In addition to charter fishing, the home construction industry will likely be affected by raising the taxable sales limit to $12,000. (Flickr photo/David W. Hogg)

The taxable limit for retail sales in Sitka will be going up this fall — and a hike in electric rates could come much sooner.

The Sitka assembly advanced a pair of measures to close the city’s budget gap, during its regular meeting Tuesday night (2-14-17).

Downloadable audio.

The taxable limit for retail sales — often called the “sales tax cap” — has long been considered an untapped source of revenue for Sitka. In fact, it was only two years ago, in May 2015, that the assembly raised the cap to $3,000 from it’s long-time plateau of $1,500.

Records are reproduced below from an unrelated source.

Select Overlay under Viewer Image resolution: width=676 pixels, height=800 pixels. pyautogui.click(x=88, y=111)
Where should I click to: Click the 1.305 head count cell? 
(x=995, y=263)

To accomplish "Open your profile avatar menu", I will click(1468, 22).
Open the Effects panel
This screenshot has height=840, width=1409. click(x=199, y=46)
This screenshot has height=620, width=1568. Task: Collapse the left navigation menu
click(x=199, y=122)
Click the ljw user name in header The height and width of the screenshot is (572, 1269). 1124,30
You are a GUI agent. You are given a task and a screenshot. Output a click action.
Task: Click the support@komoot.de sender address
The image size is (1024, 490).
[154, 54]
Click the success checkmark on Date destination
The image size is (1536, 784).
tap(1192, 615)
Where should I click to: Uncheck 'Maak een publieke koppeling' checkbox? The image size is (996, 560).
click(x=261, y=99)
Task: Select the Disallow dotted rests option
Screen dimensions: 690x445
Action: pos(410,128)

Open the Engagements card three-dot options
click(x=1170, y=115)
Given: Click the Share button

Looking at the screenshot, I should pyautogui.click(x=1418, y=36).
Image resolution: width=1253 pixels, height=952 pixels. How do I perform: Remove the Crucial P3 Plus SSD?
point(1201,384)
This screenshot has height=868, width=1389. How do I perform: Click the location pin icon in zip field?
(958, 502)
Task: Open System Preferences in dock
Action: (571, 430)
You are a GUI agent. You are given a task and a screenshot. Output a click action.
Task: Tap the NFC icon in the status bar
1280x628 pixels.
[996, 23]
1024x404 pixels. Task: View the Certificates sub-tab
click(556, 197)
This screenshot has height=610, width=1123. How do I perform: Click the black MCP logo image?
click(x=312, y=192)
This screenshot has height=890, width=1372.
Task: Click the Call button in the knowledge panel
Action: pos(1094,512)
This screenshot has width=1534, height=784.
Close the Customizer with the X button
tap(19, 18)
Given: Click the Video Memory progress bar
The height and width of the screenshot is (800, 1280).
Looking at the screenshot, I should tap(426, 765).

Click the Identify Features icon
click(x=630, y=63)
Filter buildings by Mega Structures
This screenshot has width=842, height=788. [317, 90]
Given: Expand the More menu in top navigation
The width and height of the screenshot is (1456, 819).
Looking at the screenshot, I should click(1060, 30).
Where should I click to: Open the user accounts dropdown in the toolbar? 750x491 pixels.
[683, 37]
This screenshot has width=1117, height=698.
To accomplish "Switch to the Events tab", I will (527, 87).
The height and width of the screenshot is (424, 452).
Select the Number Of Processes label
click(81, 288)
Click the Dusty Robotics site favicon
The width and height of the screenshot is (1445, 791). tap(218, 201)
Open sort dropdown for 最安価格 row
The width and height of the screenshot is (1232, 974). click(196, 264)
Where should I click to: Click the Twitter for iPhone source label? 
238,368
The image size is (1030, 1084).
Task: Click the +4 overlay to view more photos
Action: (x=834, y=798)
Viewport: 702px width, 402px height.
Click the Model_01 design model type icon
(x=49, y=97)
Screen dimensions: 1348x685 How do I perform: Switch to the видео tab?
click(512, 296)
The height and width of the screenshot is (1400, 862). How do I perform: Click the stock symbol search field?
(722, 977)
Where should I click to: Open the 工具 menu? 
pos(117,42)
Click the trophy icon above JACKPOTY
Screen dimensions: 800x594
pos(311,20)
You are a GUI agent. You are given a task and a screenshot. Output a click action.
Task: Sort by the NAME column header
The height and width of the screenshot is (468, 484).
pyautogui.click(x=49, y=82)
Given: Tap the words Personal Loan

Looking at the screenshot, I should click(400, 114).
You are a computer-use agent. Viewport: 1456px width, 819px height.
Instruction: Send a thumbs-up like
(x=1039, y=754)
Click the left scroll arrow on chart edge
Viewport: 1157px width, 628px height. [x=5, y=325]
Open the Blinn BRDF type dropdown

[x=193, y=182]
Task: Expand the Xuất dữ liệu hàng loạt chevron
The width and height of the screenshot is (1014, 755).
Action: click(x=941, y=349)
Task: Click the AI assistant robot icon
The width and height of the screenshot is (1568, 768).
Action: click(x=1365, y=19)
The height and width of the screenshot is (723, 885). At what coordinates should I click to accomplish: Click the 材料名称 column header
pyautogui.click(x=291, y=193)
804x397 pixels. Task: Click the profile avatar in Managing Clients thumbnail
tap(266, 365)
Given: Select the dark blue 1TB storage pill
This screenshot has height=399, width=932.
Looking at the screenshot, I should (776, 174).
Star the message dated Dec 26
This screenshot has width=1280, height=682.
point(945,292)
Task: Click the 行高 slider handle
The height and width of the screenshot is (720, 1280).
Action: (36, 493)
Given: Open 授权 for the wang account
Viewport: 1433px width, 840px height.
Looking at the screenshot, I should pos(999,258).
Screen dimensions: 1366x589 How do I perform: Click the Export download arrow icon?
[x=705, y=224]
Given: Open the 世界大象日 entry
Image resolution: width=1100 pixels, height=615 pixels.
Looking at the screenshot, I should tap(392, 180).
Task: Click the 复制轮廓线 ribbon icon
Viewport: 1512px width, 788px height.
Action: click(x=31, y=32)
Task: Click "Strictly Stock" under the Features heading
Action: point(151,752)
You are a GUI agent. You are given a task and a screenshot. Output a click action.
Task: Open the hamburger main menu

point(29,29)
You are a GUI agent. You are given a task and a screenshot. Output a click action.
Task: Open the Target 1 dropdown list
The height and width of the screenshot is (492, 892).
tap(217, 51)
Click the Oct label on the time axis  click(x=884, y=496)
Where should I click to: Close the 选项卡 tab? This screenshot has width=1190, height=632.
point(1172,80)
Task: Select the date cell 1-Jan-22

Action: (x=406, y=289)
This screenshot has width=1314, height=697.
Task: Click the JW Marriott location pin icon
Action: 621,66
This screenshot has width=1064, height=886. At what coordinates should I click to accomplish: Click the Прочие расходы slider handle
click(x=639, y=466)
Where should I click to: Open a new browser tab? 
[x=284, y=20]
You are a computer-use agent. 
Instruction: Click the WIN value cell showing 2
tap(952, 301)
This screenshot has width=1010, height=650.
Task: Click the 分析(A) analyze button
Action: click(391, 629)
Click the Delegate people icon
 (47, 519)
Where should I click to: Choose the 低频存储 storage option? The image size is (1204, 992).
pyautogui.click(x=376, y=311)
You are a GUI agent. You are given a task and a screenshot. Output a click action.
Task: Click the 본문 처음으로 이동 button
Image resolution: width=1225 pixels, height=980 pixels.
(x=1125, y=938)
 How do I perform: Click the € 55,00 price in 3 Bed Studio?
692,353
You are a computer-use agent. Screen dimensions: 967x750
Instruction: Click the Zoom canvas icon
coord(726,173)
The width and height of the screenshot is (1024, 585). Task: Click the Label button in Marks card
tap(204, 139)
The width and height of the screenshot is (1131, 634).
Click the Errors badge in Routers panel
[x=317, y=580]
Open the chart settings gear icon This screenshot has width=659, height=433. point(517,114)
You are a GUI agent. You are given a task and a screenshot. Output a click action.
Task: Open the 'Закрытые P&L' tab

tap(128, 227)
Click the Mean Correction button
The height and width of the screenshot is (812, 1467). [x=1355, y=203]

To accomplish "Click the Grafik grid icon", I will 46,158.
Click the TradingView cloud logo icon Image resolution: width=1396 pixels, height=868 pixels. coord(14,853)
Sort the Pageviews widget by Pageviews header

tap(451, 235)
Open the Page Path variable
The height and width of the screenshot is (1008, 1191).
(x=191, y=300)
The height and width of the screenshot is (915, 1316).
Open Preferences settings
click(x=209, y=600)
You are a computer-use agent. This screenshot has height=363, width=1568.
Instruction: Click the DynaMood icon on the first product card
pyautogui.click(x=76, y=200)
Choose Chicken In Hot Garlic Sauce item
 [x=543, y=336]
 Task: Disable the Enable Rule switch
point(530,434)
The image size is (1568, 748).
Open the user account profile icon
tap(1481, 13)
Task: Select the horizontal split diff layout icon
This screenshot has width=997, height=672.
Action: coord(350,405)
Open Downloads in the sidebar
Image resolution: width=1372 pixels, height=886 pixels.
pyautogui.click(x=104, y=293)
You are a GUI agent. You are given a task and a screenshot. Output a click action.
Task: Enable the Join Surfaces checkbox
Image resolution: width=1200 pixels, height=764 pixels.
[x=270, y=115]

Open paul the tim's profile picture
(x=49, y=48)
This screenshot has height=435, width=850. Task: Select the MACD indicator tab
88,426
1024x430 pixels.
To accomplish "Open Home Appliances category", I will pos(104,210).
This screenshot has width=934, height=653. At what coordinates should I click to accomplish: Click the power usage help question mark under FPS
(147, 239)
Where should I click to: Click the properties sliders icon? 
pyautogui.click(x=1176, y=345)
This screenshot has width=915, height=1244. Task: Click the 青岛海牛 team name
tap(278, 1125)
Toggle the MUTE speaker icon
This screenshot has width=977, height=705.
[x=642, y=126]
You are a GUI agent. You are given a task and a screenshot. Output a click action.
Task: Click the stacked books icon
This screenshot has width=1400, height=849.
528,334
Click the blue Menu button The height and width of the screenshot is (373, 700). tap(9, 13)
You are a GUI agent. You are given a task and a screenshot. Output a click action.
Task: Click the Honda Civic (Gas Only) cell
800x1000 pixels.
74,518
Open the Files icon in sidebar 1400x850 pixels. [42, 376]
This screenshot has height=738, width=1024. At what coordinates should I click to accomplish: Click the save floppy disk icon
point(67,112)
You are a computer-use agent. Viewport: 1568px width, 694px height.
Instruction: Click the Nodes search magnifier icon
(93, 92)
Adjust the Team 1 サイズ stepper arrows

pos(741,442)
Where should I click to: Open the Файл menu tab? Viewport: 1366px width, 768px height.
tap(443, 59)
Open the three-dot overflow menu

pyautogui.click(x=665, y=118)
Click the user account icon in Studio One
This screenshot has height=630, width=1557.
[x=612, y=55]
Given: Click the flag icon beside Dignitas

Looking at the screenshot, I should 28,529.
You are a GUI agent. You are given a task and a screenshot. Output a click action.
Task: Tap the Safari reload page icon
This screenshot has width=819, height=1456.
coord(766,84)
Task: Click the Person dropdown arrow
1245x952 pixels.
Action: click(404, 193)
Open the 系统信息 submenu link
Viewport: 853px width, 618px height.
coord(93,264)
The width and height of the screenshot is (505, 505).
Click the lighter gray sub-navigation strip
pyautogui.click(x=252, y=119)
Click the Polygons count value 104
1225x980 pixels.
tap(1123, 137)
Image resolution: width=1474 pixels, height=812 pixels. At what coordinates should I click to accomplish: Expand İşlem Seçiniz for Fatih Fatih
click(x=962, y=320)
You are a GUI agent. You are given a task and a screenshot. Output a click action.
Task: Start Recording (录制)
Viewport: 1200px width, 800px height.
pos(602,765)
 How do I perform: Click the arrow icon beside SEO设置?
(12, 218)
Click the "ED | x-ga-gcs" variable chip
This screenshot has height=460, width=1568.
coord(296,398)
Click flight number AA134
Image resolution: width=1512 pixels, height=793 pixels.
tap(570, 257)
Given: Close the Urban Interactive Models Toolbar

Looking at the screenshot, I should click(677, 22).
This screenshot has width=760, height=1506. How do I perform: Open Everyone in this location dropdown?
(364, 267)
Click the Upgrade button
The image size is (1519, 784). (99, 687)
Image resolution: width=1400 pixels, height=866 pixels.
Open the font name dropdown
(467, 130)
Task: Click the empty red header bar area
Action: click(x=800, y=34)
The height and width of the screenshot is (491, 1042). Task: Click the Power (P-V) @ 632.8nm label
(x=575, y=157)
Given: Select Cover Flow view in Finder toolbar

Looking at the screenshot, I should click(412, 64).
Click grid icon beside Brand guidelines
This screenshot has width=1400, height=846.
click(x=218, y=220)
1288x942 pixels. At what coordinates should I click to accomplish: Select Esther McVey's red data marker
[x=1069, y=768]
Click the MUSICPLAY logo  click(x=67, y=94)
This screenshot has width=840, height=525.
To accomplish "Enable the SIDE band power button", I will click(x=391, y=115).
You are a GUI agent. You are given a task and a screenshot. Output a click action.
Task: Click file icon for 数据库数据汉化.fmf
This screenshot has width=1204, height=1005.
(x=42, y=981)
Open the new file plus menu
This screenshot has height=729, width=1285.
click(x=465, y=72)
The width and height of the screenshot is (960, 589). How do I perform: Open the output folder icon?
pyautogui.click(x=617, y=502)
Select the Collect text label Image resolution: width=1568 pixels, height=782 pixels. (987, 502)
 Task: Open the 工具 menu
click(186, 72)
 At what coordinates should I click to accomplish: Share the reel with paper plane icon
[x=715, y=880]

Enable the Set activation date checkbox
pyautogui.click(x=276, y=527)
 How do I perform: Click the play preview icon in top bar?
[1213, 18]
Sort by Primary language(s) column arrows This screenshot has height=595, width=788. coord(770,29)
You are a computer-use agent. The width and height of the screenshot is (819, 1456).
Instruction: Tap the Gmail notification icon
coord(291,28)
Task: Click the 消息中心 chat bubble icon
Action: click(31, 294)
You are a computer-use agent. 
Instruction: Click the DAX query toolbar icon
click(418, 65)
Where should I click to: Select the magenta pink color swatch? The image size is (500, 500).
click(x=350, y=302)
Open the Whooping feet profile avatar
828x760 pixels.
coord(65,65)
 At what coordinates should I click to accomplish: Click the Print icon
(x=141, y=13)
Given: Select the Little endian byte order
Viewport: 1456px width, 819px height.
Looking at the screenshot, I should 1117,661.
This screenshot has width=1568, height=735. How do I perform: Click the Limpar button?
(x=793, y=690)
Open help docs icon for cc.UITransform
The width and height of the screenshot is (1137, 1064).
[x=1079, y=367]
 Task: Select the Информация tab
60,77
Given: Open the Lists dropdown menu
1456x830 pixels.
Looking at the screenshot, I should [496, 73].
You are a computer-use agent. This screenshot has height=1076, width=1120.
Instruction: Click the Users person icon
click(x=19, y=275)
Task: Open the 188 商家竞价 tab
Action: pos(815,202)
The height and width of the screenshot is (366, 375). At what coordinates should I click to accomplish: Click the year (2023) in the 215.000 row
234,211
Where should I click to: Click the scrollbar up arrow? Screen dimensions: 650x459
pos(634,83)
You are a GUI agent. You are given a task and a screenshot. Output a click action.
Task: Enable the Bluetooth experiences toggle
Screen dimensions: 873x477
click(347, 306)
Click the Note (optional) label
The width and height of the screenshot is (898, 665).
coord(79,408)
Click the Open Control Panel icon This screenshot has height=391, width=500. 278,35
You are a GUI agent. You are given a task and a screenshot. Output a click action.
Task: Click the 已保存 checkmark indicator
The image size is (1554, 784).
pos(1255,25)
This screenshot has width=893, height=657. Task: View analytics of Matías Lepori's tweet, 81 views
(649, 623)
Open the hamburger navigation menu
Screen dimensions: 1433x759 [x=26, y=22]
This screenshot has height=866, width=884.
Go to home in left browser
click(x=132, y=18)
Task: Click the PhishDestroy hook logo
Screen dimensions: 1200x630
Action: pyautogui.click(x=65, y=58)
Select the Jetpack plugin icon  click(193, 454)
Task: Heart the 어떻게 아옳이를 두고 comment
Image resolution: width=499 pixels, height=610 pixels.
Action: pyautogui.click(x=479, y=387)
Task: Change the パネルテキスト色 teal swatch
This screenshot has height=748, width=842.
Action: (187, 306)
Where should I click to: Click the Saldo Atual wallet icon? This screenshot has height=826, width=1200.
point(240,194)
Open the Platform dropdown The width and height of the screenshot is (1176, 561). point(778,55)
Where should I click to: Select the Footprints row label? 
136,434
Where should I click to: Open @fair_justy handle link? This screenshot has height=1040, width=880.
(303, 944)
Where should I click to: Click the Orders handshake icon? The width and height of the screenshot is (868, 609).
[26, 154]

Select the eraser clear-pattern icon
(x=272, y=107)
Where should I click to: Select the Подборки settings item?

This time the proposal was to raise the taxable limit to $12,000, and the assembly felt it was on solid footing. Member Bob Potrzuski sponsored the ordinance with Mayor Matt Hunter.

Potrzuski suggested that the ordinance was more conservative than it could have been.

“This doesn’t exist anywhere else, except in Juneau, which is where I stole the $12,000 idea from. In Ketchikan they’re not having this discussion. There is no cap. They’re paying full freight.”

Member Aaron Bean proposed lifting the cap completely when the ordinance was first introduced in January. Other members thought that it would harm the housing industry, and his motion died for lack of a second.

But while Bean supported lifting the limit to $12,000 on this second reading, he also wanted to build in an exemption for charter fishermen like himself who have taken deposits now for excursions that will occur in 2018 — after the higher tax limit is in effect. He proposed an amendment tweaking the ordinance language.

“This ordinance shall become effective October 1, 2017. All sales made prior to October 1, 2017, are subject to the $3,000 tax cap, even if services are rendered after October 1, 2017.”

Steven Eisenbeisz, who owns a downtown retail store, wanted to know how the amendment would affect other sectors besides the charter fleet. He thought the language might open a loophole.

“If this passes, I’m calling my landlords tomorrow morning and renegotiating a 10-year lease at this lower sales tax, because it would save me a bunch of money.”

Bean’s amendment failed, and the main motion passed as written 6-1 with Bean opposed. The new taxable sales limit goes into effect October 1.

The municipal administration hopes that raising the cap could generate over $1 million in revenue, and significantly reduce the anticipated deficit in the General Fund next year.

But the city is also looking to Sitkans to close a $2.2-million dollar shortfall in the Electric Fund — by paying higher rates for electricity.

Utility director Bryan Bertacchi outlined a proposal for raising overall electric rates in Sitka by 15 percent — from $.14 per kilowatt hour to $.16.

Although it sounds like a couple of pennies, Bertacchi didn’t try to conceal the impact on individuals and households. The demographics tell their own story.

“8,929 total citizens, in 4,566 total households. And that results in that number. Overall as a community we need to raise $209 per citizen, to pay that $2.2 million; per household $410, and that includes fish processing paying $300,000 more than they’re already paying.”

Bertacchi noted that Sitka’s three fish processing plants combined pay $2 million of Sitka’s entire $15 million electric bill.

Almost as a side note, Bertacchi said that Sitka could try a seasonally-adjusted rate: Instead of paying $.16 year round, residential customers would pay $.21 in summer, and only $.11 in winter, when most residential consumption increases.

This caught the attention of member Aaron Swanson, who often is silent during policy debates.

“I think that the seasonal rates would be a good way to go. The reason why is that I think you’d get a good idea on $.11 a kilowatt hour — how many kilowatt hours you could sell at a lower rate than you do at a higher rate.”

The assembly last raised electric rates only last October — then by 7-percent. Member Bob Potrzuski was frustrated to be coming back with another hike in February.

“But one thing you brought forward that really piques my interest — and even got Aaron Swanson to say something — was the seasonal rates. You know, a light went off in my head and said, Is this a possible way out?”

Administrator Mark Gorman asked the assembly for time to work on an ordinance that contained language for either a straight rate hike to $.16, or a possible seasonal structure. Finance director Jay Sweeney reminded the assembly that $.16 was the rate target when Sitka signed the contract for the Blue Lake Dam expansion. Bryan Bertacchi confirmed that the new rate — except for inflationary adjustments — would not have to be revisited.

“$.16 is the number,” Bertacchi said.

The city administration hopes to have an ordinance drafted and approved by April 1.